Task statement:
Gather from the material every line that contains the string "breadcrumb".

Supplied material:
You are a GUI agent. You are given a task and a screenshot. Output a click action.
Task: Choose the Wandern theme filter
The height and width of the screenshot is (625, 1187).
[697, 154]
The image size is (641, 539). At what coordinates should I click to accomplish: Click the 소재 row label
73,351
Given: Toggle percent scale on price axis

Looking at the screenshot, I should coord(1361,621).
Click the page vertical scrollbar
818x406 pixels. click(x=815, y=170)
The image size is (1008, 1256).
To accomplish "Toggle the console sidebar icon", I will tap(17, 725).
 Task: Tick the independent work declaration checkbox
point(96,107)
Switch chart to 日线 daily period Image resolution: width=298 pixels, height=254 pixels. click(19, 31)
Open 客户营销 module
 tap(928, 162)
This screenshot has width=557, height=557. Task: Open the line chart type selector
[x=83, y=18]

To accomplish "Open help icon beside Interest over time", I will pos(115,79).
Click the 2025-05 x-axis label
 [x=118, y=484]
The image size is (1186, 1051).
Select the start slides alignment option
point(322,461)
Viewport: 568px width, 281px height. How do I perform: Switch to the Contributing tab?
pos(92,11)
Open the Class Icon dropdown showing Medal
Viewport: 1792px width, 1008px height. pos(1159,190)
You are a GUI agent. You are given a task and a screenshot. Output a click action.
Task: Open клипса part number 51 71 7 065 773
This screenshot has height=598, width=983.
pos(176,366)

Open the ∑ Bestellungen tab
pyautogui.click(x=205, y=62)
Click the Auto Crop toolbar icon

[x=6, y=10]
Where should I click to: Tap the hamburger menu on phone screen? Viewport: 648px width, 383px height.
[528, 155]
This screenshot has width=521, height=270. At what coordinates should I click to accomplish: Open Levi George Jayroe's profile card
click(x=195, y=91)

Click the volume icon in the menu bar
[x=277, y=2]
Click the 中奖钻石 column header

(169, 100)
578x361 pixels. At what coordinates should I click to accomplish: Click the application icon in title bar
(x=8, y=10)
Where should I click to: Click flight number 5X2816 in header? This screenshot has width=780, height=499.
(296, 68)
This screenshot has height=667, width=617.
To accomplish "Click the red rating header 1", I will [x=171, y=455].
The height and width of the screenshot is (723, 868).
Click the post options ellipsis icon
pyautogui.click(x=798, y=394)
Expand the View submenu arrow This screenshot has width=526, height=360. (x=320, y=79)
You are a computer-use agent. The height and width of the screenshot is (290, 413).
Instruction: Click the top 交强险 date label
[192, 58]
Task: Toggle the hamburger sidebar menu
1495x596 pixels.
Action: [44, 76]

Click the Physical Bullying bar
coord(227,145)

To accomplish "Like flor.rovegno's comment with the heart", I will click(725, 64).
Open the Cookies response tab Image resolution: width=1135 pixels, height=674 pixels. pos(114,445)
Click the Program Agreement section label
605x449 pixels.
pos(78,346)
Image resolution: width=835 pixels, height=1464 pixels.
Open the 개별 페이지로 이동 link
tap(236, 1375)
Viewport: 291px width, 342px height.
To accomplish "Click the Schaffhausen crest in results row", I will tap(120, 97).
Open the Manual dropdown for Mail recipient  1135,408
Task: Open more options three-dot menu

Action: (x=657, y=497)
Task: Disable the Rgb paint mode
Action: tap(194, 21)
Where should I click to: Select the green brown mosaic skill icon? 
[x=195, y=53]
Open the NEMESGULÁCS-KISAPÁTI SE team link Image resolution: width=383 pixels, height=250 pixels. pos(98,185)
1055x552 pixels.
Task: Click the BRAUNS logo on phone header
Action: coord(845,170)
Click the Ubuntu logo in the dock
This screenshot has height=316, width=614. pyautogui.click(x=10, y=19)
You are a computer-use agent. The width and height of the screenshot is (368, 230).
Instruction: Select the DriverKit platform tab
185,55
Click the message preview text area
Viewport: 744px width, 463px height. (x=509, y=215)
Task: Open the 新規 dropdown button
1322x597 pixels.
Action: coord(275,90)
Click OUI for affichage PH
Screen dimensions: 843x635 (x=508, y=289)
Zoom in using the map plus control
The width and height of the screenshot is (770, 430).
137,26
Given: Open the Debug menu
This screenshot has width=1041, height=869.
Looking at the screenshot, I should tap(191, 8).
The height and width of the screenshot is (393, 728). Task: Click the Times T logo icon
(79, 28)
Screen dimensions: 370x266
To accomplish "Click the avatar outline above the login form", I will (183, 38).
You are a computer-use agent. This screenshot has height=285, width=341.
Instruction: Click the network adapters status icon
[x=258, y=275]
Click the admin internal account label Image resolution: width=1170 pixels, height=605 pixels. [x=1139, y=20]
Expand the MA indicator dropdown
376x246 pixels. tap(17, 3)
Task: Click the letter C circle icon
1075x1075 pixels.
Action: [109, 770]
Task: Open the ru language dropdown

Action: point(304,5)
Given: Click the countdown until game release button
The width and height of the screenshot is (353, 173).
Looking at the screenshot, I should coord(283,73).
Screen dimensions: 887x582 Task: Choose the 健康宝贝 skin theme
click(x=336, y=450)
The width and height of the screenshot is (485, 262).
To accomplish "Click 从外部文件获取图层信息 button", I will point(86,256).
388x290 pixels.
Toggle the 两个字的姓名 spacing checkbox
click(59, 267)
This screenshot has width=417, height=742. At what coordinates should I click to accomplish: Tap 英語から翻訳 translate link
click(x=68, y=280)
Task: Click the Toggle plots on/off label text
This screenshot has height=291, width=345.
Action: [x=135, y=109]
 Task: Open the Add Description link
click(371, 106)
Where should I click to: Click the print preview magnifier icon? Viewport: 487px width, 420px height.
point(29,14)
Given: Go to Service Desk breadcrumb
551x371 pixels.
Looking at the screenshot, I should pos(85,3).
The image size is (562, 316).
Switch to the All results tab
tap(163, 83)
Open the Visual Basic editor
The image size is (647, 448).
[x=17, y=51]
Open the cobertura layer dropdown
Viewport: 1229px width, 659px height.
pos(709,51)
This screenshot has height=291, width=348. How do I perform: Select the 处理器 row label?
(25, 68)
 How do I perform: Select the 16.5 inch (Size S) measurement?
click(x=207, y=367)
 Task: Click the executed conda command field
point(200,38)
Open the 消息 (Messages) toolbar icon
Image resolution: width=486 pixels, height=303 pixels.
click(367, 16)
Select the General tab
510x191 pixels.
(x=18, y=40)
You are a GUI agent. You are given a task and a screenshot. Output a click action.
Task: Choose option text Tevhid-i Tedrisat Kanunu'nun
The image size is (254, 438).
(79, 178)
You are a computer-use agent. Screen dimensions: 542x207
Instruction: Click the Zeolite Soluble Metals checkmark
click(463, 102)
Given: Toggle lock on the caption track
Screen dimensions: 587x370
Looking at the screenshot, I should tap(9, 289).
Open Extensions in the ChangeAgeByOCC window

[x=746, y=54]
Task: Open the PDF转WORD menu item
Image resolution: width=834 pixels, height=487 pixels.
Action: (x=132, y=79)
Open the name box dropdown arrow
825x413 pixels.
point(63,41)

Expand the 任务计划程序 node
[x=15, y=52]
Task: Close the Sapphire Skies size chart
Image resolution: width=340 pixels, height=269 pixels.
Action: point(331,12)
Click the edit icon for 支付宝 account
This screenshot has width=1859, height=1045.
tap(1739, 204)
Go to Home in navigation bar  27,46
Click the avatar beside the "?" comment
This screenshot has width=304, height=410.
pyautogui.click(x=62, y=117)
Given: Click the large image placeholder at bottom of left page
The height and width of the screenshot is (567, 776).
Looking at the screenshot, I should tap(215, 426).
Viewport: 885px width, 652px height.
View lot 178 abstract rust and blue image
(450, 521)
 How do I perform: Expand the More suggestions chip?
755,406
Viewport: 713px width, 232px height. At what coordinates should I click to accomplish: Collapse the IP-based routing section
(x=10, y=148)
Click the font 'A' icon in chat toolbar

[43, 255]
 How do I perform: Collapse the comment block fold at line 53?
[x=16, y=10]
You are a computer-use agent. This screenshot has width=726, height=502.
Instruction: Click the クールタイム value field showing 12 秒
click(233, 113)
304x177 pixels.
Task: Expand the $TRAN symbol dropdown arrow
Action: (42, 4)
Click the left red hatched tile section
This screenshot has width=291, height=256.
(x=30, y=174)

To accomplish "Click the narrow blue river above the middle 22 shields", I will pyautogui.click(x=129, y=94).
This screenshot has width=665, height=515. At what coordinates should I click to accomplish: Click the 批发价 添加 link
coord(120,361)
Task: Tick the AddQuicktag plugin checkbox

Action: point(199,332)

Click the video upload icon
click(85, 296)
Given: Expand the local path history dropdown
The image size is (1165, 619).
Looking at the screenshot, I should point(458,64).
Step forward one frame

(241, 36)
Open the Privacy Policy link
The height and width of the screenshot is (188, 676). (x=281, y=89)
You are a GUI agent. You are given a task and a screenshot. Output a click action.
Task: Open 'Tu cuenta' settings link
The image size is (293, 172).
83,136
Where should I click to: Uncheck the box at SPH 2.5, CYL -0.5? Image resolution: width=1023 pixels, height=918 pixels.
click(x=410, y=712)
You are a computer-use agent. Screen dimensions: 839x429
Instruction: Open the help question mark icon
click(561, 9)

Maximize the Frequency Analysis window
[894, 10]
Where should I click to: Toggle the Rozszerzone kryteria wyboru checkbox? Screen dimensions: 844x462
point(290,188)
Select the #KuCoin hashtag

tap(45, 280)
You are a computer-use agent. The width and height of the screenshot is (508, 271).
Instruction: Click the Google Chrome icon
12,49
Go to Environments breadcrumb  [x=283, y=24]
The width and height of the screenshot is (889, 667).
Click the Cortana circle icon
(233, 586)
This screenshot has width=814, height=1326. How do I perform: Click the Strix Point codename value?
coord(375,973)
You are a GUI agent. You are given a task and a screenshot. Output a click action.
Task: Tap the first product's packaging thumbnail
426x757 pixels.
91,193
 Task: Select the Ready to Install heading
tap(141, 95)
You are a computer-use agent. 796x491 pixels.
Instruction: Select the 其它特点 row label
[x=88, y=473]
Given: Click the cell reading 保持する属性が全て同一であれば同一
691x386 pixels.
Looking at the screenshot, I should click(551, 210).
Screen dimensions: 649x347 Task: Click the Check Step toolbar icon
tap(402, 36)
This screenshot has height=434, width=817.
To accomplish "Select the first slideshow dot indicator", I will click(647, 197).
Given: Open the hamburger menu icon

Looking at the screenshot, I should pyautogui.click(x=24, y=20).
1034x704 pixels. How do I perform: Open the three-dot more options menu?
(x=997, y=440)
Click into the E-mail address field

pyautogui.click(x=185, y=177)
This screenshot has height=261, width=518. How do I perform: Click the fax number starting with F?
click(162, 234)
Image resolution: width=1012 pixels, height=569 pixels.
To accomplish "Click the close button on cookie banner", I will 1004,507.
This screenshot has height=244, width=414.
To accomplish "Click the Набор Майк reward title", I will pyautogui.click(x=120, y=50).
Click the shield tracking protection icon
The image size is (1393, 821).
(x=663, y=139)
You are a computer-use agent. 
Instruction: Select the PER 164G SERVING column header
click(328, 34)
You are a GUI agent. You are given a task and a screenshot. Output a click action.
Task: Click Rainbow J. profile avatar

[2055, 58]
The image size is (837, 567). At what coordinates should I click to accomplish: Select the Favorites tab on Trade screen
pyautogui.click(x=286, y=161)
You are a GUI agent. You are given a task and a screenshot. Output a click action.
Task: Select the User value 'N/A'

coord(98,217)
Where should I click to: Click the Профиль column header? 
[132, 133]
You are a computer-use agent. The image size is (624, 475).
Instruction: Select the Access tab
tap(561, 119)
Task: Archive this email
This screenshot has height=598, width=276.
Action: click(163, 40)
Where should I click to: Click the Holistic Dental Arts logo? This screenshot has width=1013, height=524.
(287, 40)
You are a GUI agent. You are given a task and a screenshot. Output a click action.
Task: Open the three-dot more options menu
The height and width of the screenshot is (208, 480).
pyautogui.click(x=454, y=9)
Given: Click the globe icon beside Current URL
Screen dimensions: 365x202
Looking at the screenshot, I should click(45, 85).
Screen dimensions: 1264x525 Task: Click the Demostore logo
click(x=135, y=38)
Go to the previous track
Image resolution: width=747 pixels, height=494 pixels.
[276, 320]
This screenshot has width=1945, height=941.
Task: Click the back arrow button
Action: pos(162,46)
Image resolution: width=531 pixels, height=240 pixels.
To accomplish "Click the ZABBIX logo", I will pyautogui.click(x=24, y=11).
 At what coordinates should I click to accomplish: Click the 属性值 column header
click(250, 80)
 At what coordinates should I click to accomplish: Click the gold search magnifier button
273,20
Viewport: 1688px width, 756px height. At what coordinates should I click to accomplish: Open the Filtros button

Answer box:
Given: Go to Service Desk breadcrumb
Go to Environments breadcrumb  [x=283, y=24]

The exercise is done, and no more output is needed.